┌─ DOCUMENTO FUENTE

Resulta así interesante la manera como algunas directoras abordan el género del horror en general y particularmente el del horror corporal, que más que un subgénero se ha posicionado ya como género en sí mismo. Este trabajo parece no alejarse, por un lado, de la influencia del body art (y del carnal art como lo desarrollaron artistas como Orlan y su experimentación con implantes y modificaciones corporales) así como tampoco de la literatura de horror y del creciente ecohorror contemporáneo que ha encontrado en autoras jóvenes un campo fértil, sobre todo en Latinoamérica. La influencia del ecofeminismo y los análisis acerca del Antropoceno, la crisis climática y la profundización de la desigualdad en el capitalismo avanzado han dado paso a expresiones que, haciendo uso de la ciencia ficción, la fabulación especulativa o la fabulación crítica, exploran otras maneras de relacionarse con distintas formas de existencia y la re/generación de otros mundos. Desde el cine, dichas exploraciones también han estado ligadas a la problematización de la relación de las personas sexualizadas o percibidas como femeninas con su propio cuerpo. Este es el caso de directoras como Claire Denis, Marina de Van y Julia Ducournau, quienes han conseguido hacer del horror corporal una herramienta para la indagación situada del deseo, la identidad y los relacionamientos. Se trata así, de un cine del cuerpo que invita a pensar de manera encarnada, desde y con el cuerpo abandonando la metáfora o la mera representación.

└─
┌─ MATERIAL PROPORCIONADO

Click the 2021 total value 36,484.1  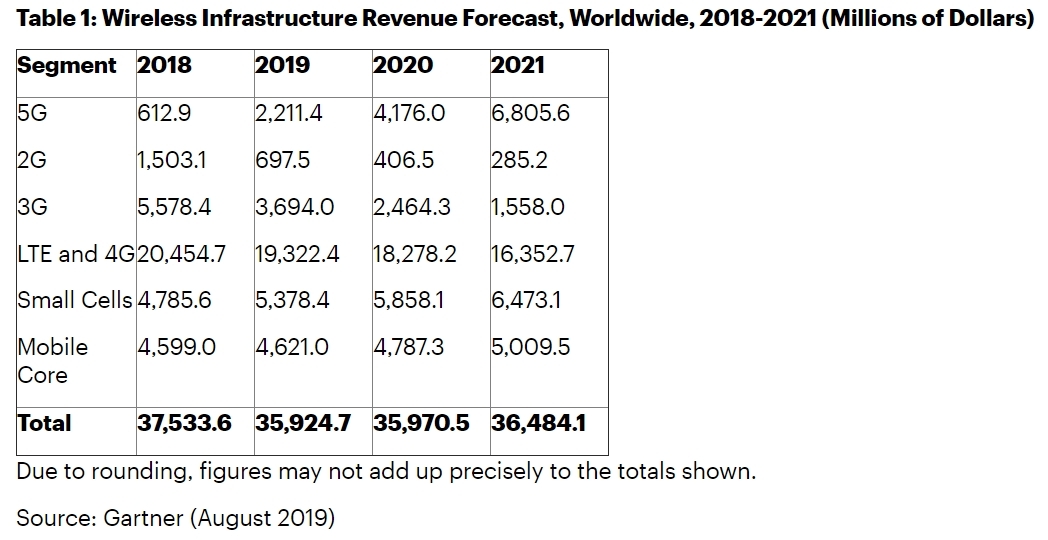538,423
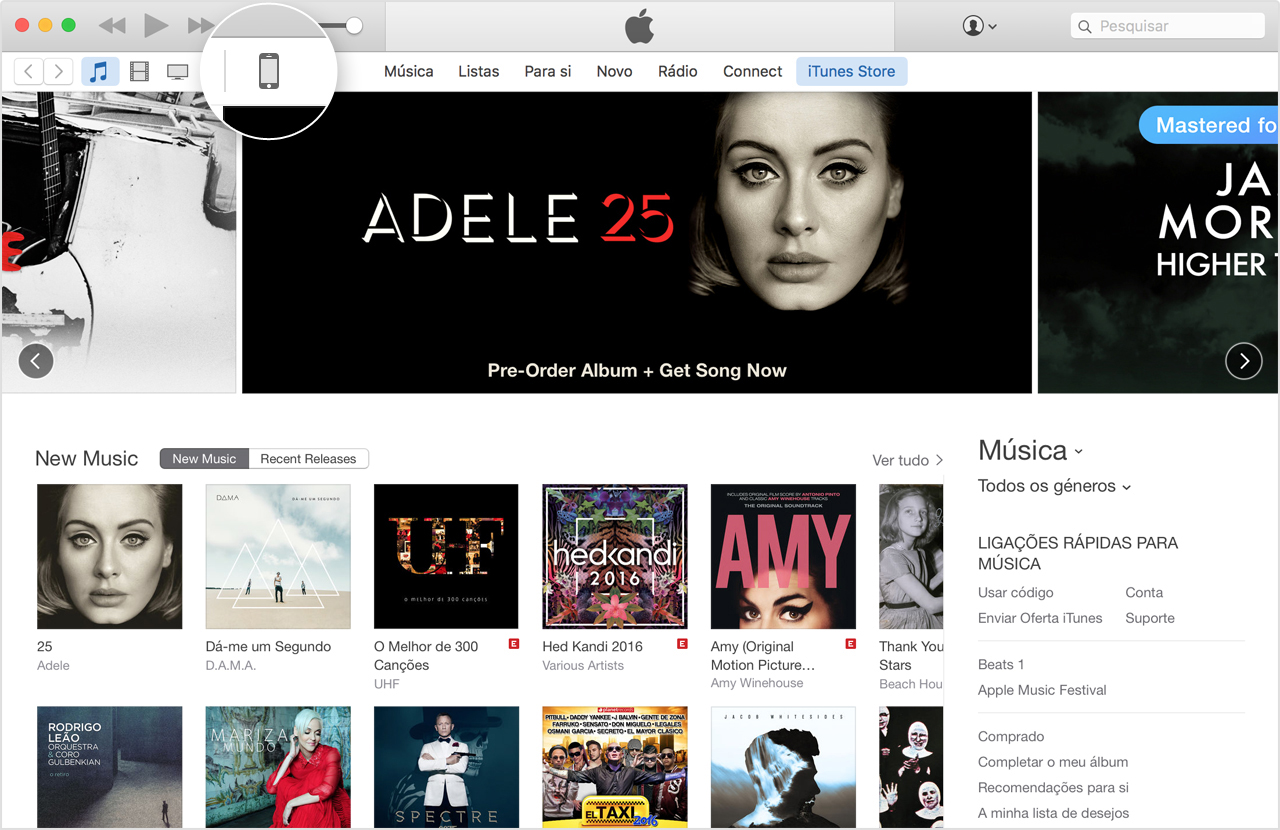
Task: Open the account user dropdown
Action: coord(979,26)

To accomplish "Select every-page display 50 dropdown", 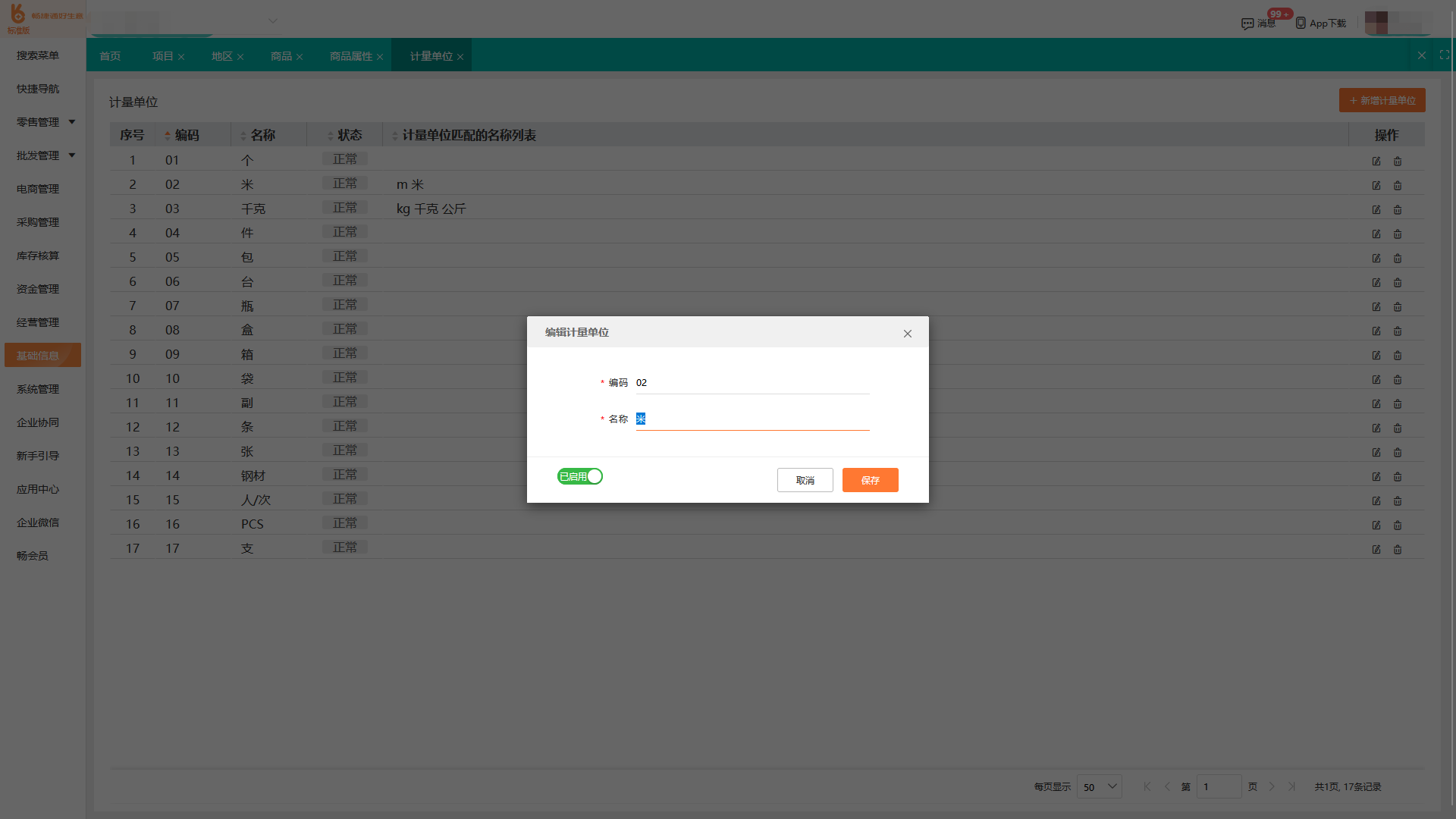I will tap(1099, 787).
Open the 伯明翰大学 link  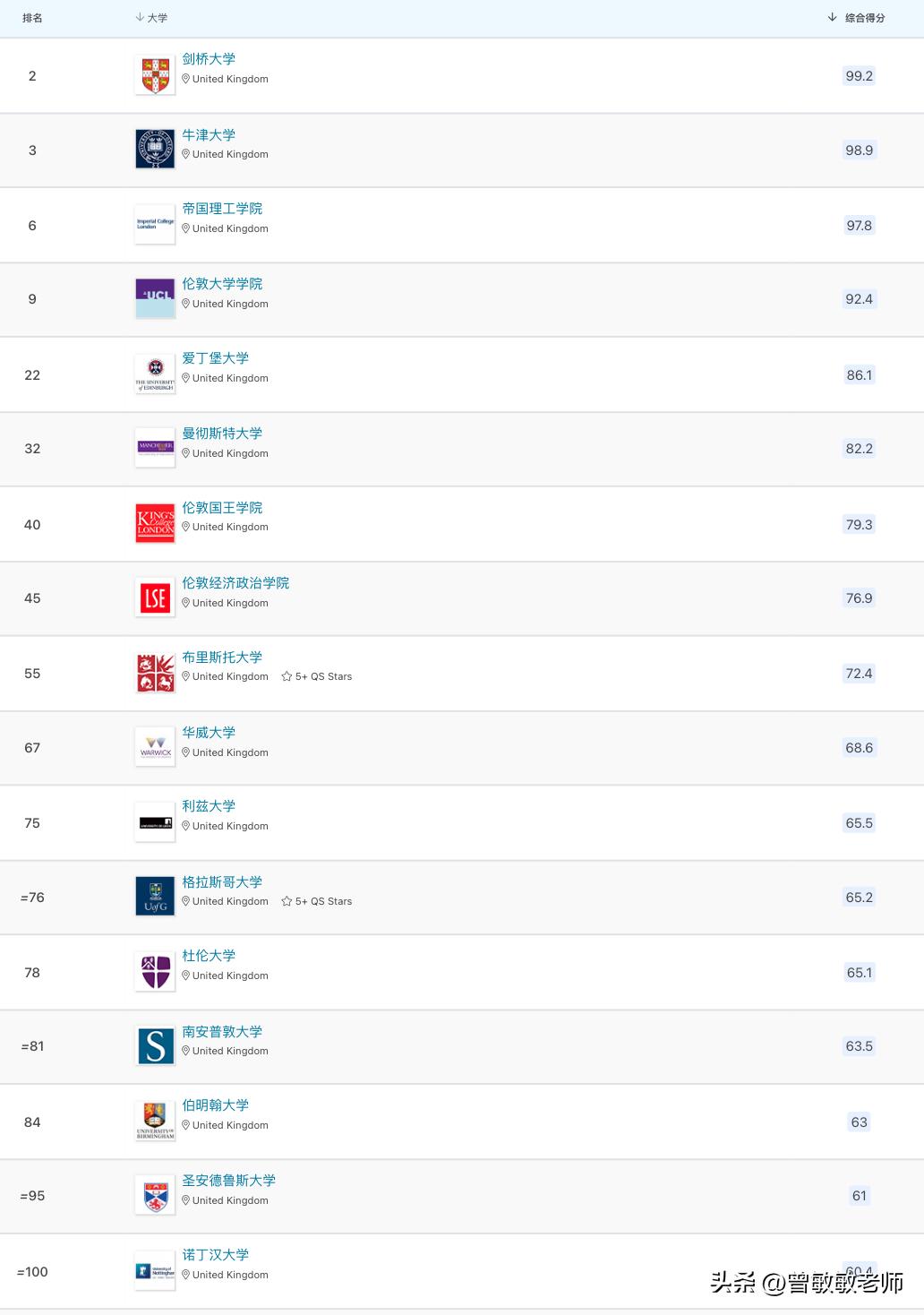tap(215, 1105)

└─

PROBLEMA A RESOLVER
Responda brevemente estas preguntas a partir del texto sobre el horror corporal:
(a) ¿Qué artista se menciona por su experimentación con implantes y modificaciones corporales?
(b) ¿En qué región ha encontrado el ecohorror contemporáneo un campo fértil en autoras jóvenes?
(c) ¿Qué tres directoras se nombran como ejemplo?
El material no guarda ninguna relación con el texto sobre el horror corporal.

RESPUESTA ESCRITA
(a) Orlan.
(b) Sobre todo en Latinoamérica.
(c) Claire Denis, Marina de Van y Julia Ducournau.